Откуда мне знать? Сволочь потому что. Мужества не нашлось, чтобы сказать, в чем дело. Были, конечно, проблемы, что уж лукавить… Да и ладно, если бы это касалось только нас обоих. Но ребенок-то! Каково же ребенку? Понять, что отец его просто взял и пропал. Даже попрощаться с сыном времени не нашел. Я уже подумывала написать ему письмо – якобы от папы. Но вовремя не решилась, побоялась, закрутилась… Поначалу он еще плакал, спрашивал, что случилось, где папа. А потом закрылся в себе, и всё.
А что мне было ему сказать? Что папаня его к какой-нибудь малолетней дуре удрал? Я-то не знаю точно, но что еще думать? Объяснила лишь в общих чертах, что иногда получается так, что мамы или папы решают уйти, и всё.
Не знаю, что конкретно он понял. Сначала кивал. Потом и вовсе перестал спрашивать. Мне так легче, если честно. Ну, что я ему скажу?
Пытались, пытались искать. Не нашли. Но я-то для себя знаю, что ничего такого с ним не случилось. В то утро… В то утро я нашла записку, прикрепленную к зеркалу. «Прости. Поверь, так надо». Вот какой цинизм бездонный. Так надо и еще и прости. Прости меня уж, что бросаю тебя с ребенком на произвол судьбы. Но так надо. (Тушит сигарету в пепельнице и машет руками в воздухе.) Как после такого еще мужчинам доверять, скажите мне, пожалуйста? Он и так больному ребенку и психику в добавок искалечил. Знаете… Не хотела сначала говорить, но теперь уж скажу. Знаете, почему он больше не спрашивает, где его папа? Потому что он сам себе какую-то фантастическую историю придумал. Папа в ней просто герой! Можете себе представить, как это больно? Когда этого козла с сердцем изо льда, который вам душу всю искромсал, почитают героем? А я для него кто? Да, мы с ним тоже нечасто общаемся, но я все-таки здесь. Я же не предавала его! (Музыка в детской затихает, и она испуганно бросается умываться в раковине. На кухню заходит худощавый мальчишка с озабоченным лицом.) Воробышек, иди еще позанимайся, миленький.
В.: Мам, ты плачешь?
М.: Нет, это так просто…
(Мальчик грозно смотрит на нас и медленно уходит.)
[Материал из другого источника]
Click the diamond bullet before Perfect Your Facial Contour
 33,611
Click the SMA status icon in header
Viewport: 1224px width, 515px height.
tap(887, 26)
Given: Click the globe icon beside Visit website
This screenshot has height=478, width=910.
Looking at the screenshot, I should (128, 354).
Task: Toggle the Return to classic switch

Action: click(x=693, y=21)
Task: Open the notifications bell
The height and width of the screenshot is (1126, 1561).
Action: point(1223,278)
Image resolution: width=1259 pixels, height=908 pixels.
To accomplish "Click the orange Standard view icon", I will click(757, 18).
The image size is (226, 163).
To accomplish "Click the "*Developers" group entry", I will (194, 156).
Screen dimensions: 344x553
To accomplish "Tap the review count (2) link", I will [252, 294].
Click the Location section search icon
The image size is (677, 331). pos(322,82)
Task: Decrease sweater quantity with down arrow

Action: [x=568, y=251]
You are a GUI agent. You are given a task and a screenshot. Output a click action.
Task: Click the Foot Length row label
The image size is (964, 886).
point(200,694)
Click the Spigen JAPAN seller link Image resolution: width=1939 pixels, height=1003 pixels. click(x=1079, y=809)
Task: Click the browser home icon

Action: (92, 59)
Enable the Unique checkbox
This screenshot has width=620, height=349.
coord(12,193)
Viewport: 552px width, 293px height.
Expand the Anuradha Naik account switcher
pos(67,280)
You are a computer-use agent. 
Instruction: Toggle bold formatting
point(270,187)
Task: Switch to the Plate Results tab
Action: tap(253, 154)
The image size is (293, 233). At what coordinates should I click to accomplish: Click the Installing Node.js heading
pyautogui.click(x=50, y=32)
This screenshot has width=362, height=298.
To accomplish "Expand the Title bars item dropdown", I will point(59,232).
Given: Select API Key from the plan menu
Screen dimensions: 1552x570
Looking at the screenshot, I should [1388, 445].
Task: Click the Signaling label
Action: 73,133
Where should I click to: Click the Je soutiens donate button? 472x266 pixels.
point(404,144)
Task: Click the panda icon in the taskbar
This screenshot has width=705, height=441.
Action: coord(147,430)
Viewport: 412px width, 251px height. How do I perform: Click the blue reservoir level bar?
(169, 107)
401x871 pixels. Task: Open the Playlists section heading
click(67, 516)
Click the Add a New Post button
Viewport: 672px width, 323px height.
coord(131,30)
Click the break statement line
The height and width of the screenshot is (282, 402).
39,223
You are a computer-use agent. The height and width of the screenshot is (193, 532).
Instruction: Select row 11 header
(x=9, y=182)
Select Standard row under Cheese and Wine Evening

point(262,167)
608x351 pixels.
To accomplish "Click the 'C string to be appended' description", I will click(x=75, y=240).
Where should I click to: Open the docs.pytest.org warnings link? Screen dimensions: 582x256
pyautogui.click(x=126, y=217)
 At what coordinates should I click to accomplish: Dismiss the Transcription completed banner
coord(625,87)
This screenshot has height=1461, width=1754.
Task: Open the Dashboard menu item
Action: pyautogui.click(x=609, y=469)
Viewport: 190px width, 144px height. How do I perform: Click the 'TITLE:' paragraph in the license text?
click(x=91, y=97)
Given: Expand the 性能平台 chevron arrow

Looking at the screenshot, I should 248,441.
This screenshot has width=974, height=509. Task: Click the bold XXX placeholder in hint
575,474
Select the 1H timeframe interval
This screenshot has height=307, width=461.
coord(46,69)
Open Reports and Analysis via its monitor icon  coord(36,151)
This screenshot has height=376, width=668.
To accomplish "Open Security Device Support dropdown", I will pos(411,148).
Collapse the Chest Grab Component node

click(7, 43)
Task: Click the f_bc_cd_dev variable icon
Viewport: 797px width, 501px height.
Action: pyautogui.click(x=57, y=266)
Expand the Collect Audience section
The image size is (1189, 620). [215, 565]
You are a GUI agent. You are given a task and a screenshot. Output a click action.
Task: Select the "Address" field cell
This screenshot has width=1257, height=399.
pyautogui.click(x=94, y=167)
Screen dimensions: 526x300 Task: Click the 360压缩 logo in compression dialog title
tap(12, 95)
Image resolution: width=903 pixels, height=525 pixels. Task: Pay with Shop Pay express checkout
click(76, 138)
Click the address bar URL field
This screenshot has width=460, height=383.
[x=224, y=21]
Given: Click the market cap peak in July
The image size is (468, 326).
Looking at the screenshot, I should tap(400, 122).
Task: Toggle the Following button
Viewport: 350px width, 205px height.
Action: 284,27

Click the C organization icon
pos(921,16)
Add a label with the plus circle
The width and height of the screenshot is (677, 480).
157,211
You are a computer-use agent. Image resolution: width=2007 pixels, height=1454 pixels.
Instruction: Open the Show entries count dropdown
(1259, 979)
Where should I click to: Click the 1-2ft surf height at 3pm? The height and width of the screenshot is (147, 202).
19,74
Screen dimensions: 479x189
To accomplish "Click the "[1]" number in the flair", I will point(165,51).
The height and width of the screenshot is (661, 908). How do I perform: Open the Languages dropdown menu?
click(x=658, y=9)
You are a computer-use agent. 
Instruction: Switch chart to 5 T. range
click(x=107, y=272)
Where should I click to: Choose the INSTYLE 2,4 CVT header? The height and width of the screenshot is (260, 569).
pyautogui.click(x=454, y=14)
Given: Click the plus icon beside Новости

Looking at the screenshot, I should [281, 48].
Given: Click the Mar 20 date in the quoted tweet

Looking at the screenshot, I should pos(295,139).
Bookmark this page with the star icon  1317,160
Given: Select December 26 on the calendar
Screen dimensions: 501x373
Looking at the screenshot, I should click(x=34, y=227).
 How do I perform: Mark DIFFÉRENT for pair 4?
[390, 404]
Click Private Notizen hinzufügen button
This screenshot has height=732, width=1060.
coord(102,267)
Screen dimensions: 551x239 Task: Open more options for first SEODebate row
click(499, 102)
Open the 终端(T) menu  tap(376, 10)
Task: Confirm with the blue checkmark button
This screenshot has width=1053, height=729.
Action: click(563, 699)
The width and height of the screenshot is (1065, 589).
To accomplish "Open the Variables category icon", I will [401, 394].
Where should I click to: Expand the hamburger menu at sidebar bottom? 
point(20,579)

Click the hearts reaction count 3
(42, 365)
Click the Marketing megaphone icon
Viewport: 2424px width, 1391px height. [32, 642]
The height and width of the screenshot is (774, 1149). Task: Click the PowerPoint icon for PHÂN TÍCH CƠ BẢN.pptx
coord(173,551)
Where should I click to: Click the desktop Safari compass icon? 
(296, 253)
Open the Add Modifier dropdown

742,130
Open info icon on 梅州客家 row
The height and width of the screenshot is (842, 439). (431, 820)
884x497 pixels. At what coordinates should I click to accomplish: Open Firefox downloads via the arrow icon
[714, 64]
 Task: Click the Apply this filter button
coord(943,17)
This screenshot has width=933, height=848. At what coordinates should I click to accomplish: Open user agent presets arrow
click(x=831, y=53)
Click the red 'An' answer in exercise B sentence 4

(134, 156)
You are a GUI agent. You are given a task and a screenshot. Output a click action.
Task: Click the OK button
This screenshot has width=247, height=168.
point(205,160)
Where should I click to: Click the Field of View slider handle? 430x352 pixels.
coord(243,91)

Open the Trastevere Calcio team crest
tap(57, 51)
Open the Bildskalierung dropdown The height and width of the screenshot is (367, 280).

Да… Ну вот так вот… Видите, даже спокойно поплакать нельзя. Надо быть железной леди до самого конца. Надоело все это. Надоело. Так хотелось быть нежной, слабой женщиной. Женой и мамой, которая гладит всех по головкам и варит борщи. Так много всего хотелось… (Задумчиво смотрит в окно.) А потом ты крутишься на адской работе, на которой тебя не ценят, и в промежутках драишь полы в доме, в котором ты никому не нужна… Да, ничего у меня не получилось в этой жизни. Ни мужа удержать, ни построить доверительные отношения с единственным сыном. Вот так вот. (Резко поворачивается.) Вы довольны? Это вы хотели слышать?
Глава 2
Вольные птицы
– Э-ге-гей! Воробей!
Он всех краше и сильней!
Не дурак и не злодей!
Всех умней и всех бодрей!
Э-ге-гей! Воробей!
Бей ты двушников сильней!
Громогласные песни Василька, свирепствовавшего внизу посреди двора, доносились до самой крыши. Они, несомненно, доносились и до самих двушников (так мы иногда называли наших соперников из второго подъезда), но всерьез разозлиться и излупасить мелкую шестилетку они не могли. Это нанесло бы убийственный ущерб их репутации. У Василька был непревзойденный поэтический дар, и все мы надеялись, что он прославится на всю страну, как только подрастет до таких размеров, чтобы его было видно на сцене.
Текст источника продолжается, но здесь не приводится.